** Opening EXTRACTED MATERIAL block **

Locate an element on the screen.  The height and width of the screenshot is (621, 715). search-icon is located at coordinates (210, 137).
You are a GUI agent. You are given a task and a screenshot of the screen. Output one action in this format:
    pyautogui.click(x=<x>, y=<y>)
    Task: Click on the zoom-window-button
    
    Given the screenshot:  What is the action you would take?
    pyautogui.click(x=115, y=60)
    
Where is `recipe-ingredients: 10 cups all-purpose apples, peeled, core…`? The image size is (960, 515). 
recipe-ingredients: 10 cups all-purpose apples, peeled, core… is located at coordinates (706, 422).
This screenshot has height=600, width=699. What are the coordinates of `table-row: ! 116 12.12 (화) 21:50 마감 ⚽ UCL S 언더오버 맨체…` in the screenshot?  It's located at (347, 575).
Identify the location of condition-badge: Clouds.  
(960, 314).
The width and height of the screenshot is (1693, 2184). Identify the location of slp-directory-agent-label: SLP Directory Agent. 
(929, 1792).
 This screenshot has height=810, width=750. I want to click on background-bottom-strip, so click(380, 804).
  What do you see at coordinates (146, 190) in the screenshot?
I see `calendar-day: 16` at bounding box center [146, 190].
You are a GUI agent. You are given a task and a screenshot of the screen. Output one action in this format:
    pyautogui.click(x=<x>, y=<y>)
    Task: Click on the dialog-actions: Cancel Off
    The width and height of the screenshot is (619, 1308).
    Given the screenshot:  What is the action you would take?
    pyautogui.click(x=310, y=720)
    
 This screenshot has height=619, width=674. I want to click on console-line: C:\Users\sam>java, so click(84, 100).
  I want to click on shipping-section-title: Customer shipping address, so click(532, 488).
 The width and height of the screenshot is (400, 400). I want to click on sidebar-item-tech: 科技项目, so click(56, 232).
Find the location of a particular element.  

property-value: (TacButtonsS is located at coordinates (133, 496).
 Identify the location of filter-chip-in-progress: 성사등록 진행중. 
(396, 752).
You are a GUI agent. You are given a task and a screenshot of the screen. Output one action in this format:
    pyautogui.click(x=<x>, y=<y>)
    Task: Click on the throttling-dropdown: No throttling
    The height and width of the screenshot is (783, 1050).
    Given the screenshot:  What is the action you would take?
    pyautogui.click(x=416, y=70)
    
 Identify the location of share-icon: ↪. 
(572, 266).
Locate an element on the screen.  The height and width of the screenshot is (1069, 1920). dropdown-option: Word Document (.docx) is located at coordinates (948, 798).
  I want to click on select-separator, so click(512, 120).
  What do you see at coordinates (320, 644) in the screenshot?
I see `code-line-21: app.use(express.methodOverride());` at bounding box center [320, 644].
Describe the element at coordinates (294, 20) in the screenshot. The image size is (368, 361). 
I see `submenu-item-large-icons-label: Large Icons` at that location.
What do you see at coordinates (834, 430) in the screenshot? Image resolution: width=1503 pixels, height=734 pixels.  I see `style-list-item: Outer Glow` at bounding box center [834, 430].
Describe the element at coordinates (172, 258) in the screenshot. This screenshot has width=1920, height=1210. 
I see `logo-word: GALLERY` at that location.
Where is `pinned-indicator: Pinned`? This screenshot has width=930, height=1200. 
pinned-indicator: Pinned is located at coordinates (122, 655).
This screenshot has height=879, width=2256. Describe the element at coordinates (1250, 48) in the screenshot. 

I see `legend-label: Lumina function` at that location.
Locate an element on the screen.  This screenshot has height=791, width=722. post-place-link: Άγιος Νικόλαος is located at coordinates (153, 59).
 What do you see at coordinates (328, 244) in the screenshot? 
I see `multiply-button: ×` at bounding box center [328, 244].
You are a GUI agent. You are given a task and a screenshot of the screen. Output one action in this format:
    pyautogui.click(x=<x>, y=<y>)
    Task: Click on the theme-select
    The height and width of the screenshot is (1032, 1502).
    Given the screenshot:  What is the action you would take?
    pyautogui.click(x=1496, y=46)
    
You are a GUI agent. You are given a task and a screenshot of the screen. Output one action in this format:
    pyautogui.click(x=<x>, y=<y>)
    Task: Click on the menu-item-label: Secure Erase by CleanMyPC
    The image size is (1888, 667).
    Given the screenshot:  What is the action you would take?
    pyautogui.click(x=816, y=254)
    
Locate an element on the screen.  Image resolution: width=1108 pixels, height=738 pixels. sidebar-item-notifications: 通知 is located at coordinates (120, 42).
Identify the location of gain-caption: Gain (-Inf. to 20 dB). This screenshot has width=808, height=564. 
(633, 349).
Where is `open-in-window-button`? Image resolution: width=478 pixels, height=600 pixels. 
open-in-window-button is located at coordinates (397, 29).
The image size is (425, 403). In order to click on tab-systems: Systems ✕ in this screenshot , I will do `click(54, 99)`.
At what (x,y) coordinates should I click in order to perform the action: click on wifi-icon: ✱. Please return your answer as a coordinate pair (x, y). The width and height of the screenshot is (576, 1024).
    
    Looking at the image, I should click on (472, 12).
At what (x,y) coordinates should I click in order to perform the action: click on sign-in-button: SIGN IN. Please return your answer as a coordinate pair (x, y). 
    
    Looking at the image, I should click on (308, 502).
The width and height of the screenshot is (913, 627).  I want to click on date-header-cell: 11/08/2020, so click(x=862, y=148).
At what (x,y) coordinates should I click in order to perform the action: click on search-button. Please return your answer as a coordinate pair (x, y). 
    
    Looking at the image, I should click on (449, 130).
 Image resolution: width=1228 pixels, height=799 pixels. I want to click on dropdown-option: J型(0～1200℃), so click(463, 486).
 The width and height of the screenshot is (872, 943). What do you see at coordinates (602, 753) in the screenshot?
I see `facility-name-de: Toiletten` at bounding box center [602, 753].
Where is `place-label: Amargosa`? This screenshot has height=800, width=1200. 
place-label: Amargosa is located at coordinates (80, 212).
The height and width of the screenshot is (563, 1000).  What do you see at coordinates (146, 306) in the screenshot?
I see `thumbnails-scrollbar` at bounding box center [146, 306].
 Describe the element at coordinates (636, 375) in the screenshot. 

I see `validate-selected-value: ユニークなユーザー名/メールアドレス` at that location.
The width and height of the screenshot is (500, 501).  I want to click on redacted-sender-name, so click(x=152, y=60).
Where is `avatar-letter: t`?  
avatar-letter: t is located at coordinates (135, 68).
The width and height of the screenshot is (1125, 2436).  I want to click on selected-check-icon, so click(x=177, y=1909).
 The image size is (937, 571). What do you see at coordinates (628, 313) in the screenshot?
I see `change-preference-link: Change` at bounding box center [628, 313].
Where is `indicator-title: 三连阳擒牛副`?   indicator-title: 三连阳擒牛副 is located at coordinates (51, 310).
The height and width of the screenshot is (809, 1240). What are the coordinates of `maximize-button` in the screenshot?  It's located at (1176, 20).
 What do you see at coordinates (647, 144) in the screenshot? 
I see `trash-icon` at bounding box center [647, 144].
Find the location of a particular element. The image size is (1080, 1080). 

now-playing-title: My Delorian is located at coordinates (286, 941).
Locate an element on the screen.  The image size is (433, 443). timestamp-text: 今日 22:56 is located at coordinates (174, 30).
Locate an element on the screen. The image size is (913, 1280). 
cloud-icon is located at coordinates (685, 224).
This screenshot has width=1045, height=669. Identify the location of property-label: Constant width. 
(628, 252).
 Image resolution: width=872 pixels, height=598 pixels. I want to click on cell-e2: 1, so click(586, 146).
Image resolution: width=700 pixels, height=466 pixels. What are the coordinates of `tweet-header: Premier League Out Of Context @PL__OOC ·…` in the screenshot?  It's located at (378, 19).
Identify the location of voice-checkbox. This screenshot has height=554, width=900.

** Closing EXTRACTED MATERIAL block **

Rewrite the part of the data above that opens with the line containing "The width and height of the screenshot is (1125, 2436)." and closes with the line containing "cloud-icon is located" as a Markdown table with the columns Row and Data line. Leave out blank lines.

| Row | Data line |
|---|---|
| 1 | The width and height of the screenshot is (1125, 2436).  I want to click on selected-check-icon, so click(x=177, y=1909). |
| 2 |  The image size is (937, 571). What do you see at coordinates (628, 313) in the screenshot? |
| 3 | I see `change-preference-link: Change` at bounding box center [628, 313]. |
| 4 | Where is `indicator-title: 三连阳擒牛副`?   indicator-title: 三连阳擒牛副 is located at coordinates (51, 310). |
| 5 | The height and width of the screenshot is (809, 1240). What are the coordinates of `maximize-button` in the screenshot?  It's located at (1176, 20). |
| 6 |  What do you see at coordinates (647, 144) in the screenshot?  |
| 7 | I see `trash-icon` at bounding box center [647, 144]. |
| 8 | Find the location of a particular element. The image size is (1080, 1080).  |
| 9 | now-playing-title: My Delorian is located at coordinates (286, 941). |
| 10 | Locate an element on the screen.  The image size is (433, 443). timestamp-text: 今日 22:56 is located at coordinates (174, 30). |
| 11 | Locate an element on the screen. The image size is (913, 1280).  |
| 12 | cloud-icon is located at coordinates (685, 224). |